* Task to carry out *
Please copy out the entries word for word, from the first one down to and including the line that holds "00386 (0)4 51 05 660 (266, 46)".

* Excerpted records *
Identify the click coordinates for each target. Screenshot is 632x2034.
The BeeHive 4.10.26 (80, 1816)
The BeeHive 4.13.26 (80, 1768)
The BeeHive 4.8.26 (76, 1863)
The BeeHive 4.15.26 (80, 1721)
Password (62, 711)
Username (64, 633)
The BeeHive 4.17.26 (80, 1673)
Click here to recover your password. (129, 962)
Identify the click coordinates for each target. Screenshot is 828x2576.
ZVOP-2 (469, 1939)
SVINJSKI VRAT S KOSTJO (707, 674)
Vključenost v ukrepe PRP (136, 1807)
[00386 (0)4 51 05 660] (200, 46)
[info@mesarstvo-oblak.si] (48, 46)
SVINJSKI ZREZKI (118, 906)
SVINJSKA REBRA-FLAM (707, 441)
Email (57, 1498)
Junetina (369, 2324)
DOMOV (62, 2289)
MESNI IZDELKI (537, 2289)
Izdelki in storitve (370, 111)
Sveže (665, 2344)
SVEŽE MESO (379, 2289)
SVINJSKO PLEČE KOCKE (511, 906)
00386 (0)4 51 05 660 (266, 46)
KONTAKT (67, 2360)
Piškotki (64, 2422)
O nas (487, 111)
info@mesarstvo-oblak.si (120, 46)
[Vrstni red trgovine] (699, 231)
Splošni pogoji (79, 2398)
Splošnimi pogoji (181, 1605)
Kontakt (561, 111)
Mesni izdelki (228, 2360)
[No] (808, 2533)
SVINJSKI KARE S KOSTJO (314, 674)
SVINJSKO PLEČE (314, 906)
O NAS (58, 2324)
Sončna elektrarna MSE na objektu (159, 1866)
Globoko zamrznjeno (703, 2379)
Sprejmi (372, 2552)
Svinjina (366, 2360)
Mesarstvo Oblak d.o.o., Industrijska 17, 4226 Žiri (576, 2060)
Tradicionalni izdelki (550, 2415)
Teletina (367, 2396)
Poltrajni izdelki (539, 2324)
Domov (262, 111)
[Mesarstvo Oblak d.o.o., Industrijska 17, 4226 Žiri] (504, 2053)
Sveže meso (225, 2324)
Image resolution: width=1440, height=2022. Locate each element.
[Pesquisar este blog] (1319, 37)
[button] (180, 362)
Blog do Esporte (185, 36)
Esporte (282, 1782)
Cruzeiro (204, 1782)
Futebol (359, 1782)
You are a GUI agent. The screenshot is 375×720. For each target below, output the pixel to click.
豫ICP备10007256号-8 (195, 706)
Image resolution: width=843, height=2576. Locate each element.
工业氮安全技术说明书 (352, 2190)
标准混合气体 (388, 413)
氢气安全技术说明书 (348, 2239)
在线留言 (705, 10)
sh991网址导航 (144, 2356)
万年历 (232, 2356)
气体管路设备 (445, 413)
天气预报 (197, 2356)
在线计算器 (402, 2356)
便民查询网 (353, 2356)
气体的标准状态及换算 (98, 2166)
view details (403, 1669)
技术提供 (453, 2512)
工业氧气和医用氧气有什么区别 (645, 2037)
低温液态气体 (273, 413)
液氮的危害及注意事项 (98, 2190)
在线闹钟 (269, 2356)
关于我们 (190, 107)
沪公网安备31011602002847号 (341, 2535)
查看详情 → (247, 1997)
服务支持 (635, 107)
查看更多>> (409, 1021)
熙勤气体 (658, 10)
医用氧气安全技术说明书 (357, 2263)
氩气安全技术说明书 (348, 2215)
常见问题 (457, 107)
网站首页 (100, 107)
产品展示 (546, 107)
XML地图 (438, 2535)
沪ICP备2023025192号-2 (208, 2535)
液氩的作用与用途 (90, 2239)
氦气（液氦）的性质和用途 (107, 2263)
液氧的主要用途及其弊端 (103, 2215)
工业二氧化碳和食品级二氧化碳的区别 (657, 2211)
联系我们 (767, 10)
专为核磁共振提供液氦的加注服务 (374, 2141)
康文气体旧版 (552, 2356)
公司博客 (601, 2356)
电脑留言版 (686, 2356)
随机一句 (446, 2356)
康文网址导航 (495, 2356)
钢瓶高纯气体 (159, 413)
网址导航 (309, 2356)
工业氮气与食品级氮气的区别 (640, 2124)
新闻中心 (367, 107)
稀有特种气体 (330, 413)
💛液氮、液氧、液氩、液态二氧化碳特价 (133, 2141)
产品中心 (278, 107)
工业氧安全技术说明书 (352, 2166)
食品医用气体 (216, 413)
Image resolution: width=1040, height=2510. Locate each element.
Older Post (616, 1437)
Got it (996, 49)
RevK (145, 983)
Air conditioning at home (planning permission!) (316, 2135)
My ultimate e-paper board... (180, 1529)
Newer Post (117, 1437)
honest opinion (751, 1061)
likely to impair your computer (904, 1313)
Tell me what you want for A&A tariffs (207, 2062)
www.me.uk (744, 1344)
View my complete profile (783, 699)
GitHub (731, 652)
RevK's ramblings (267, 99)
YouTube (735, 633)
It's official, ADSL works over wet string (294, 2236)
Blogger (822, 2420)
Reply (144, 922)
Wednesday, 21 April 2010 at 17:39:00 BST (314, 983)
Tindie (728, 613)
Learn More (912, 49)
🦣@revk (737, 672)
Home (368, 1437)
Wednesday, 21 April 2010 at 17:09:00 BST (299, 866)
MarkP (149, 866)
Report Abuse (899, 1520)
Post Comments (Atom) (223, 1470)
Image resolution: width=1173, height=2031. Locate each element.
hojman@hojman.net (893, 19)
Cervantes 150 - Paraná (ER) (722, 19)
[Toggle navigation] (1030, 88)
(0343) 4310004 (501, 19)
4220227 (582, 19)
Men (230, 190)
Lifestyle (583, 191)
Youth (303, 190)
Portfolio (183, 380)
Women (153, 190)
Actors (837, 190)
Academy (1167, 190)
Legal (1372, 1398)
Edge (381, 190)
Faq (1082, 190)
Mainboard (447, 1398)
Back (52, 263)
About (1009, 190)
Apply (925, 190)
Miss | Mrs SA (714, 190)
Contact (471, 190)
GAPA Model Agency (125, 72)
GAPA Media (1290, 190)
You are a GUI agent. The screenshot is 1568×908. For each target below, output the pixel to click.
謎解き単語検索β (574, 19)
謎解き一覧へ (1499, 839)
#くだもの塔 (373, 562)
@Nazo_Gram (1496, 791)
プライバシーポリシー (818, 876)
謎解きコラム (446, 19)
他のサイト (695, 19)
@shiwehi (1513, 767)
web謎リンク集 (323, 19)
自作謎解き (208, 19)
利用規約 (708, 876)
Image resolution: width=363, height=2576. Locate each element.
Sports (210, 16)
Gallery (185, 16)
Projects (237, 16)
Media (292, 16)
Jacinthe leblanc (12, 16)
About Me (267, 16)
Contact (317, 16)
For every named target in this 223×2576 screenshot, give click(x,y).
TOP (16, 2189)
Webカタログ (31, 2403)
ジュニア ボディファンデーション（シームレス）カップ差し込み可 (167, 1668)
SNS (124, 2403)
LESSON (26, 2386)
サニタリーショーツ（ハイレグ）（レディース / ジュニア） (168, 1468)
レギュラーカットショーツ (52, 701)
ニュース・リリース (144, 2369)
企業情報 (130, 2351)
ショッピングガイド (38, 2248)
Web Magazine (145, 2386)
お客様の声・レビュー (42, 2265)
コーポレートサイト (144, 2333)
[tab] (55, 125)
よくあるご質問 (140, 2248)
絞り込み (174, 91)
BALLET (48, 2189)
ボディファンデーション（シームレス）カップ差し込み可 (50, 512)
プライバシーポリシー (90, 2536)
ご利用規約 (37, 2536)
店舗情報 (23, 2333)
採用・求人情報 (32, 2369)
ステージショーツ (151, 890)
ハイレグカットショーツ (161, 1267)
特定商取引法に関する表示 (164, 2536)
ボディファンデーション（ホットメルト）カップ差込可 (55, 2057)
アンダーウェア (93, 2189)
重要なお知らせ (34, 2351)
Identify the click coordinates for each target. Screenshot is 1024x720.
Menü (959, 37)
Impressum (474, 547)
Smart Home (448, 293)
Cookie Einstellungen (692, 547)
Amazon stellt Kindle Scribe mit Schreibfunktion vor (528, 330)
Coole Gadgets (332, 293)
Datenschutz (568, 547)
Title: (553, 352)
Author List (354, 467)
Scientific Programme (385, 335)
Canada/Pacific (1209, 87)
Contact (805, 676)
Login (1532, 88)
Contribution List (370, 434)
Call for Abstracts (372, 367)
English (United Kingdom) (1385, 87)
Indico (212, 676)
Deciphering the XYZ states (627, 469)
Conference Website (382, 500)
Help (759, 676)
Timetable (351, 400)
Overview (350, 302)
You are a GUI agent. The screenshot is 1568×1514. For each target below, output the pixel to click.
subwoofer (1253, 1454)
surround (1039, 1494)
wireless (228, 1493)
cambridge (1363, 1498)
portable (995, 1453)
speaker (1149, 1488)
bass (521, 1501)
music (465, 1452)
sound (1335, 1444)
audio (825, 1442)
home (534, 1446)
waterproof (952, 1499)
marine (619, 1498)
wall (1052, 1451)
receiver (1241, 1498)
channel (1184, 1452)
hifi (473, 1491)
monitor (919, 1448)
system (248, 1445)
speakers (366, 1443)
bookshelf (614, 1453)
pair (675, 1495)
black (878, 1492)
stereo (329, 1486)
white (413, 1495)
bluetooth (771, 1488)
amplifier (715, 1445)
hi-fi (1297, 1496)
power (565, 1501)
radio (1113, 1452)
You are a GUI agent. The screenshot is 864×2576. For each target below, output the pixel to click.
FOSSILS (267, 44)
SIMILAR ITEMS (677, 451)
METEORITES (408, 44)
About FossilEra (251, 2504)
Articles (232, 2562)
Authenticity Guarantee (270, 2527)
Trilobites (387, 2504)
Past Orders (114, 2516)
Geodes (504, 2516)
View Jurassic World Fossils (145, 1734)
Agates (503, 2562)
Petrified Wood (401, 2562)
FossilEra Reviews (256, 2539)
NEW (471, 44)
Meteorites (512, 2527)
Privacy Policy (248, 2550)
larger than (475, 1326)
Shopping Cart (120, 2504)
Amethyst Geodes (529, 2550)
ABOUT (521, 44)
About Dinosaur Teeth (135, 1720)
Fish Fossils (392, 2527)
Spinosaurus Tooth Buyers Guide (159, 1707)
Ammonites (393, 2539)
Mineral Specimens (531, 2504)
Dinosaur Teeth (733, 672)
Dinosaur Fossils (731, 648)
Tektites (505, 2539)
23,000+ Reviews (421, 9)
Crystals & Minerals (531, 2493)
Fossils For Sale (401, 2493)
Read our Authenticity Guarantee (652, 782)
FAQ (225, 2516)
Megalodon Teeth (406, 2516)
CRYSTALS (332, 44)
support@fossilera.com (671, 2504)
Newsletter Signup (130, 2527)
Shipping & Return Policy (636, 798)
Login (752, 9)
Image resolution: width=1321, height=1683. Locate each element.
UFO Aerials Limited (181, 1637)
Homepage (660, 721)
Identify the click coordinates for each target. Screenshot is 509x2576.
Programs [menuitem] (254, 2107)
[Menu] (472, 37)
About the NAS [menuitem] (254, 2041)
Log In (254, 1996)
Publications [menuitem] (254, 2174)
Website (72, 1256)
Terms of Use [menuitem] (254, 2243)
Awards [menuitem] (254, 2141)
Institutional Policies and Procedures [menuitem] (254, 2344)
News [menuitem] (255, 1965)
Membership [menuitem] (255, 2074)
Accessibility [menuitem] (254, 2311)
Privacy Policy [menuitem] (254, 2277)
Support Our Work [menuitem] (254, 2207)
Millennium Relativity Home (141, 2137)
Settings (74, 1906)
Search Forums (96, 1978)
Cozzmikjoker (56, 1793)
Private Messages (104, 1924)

* Correct result *
Identify the click coordinates for each target. Screenshot is 632x2034.
The BeeHive 4.10.26 (80, 1816)
The BeeHive 4.13.26 (80, 1768)
The BeeHive 4.8.26 (76, 1863)
The BeeHive 4.15.26 (80, 1721)
Password (62, 711)
Username (64, 633)
The BeeHive 4.17.26 (80, 1673)
Click here to recover your password. (129, 962)
Identify the click coordinates for each target. Screenshot is 828x2576.
ZVOP-2 (469, 1939)
SVINJSKI VRAT S KOSTJO (707, 674)
Vključenost v ukrepe PRP (136, 1807)
[00386 (0)4 51 05 660] (200, 46)
[info@mesarstvo-oblak.si] (48, 46)
SVINJSKI ZREZKI (118, 906)
SVINJSKA REBRA-FLAM (707, 441)
Email (57, 1498)
Junetina (369, 2324)
DOMOV (62, 2289)
MESNI IZDELKI (537, 2289)
Izdelki in storitve (370, 111)
Sveže (665, 2344)
SVEŽE MESO (379, 2289)
SVINJSKO PLEČE KOCKE (511, 906)
00386 (0)4 51 05 660 (266, 46)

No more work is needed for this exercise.